A little background: Banks used to automatically enroll customers in so-called overdraft protection, which enabled the bank to cover the overdraft and then charge the customer a fee. In 2009, a new federal rule said customers would have to choose or opt in to this overdraft program if they wanted it. It’s clear that many people are still confused.
“The numerous conflicting and confusing messages given to the secret shoppers in more than 60 visits to bank branches should be great cause for concern for banks and for their regulators. These visits show that the $35 cup of coffee ($5 for coffee, $30 for overdraft fee) is alive and well. Overdraft opt-in rules are clearly not enough to protect consumers from this expensive product,” said Paulina Gonzalez, executive director of the California Reinvestment Coalition.

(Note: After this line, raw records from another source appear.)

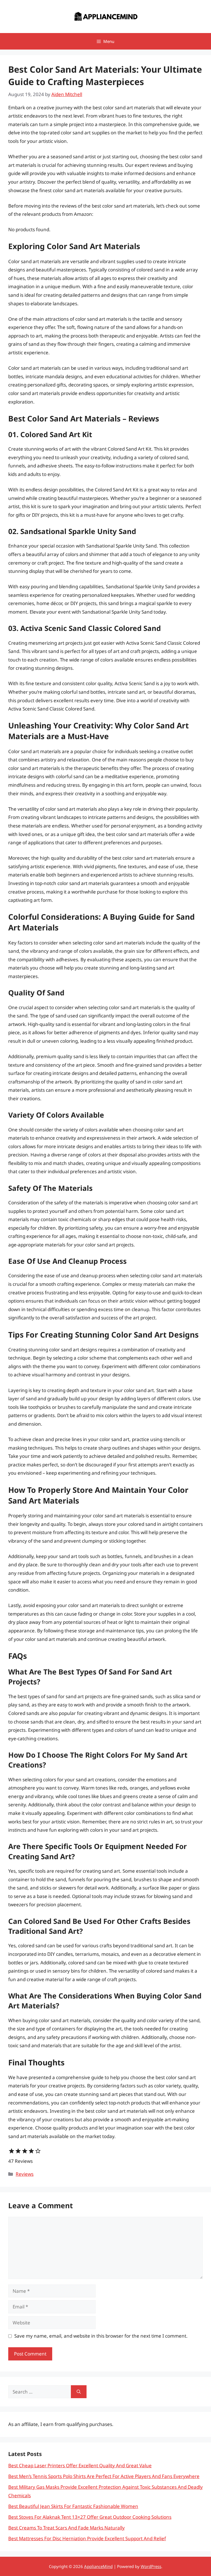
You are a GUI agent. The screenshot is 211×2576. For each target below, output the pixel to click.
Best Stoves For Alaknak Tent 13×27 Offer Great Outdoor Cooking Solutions (89, 2517)
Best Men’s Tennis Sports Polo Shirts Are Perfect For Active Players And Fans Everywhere (103, 2476)
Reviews (25, 2174)
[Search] (79, 2391)
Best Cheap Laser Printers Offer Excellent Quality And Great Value (80, 2465)
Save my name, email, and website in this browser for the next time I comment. (101, 2336)
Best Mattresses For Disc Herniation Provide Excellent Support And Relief (87, 2538)
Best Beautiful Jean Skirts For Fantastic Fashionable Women (73, 2506)
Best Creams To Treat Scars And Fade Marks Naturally (66, 2528)
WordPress (151, 2566)
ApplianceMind (98, 2566)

In the study, 64 mystery shopper visits were made to 39 big-bank branches in New York City, Oakland, Calif., Chicago and Durham, N.C. Four of the biggest banks in each city were selected. For each bank, the shoppers visited two branches in predominantly white neighborhoods and two branches in communities of color, the release said.
Some of the other findings:
- Inconsistency. The banks’ explanations of overdraft programs were “highly inconsistent, and often unclear and incorrect,” suggesting that consumers would be unable to make informed decisions about them, the release said.
- Triggers. In many cases, bank employees did not adequately explain how overdraft fees are triggered.
- Opt in. Instead of explaining that the overdraft program for ATM and debit cards has an opt-in requirement, as dictated by federal regulations, bank employees often led consumers to believe the feature was automatic.
- White vs. non-white. “In two of the cities, bank branches visited in predominantly non-white neighborhoods had limited staff availability and long wait times, in stark contrast to well-staffed branches in predominantly white neighborhoods,” the release said.
The press release said:
“Overdraft on ATM withdrawals and debit purchases is a debt trap that pushes lower-income people out of the banking system. Regulators should ban this product,” said Josh Zinner, co-director of New Economy Project.
Banks generated $31.9 billion in revenue from overdrafts in 2013. “Banks derive the vast majority of overdraft revenue from a relatively small percentage of struggling customers who repeatedly overdraft, and who are disproportionately lower income or people of color,” the report said.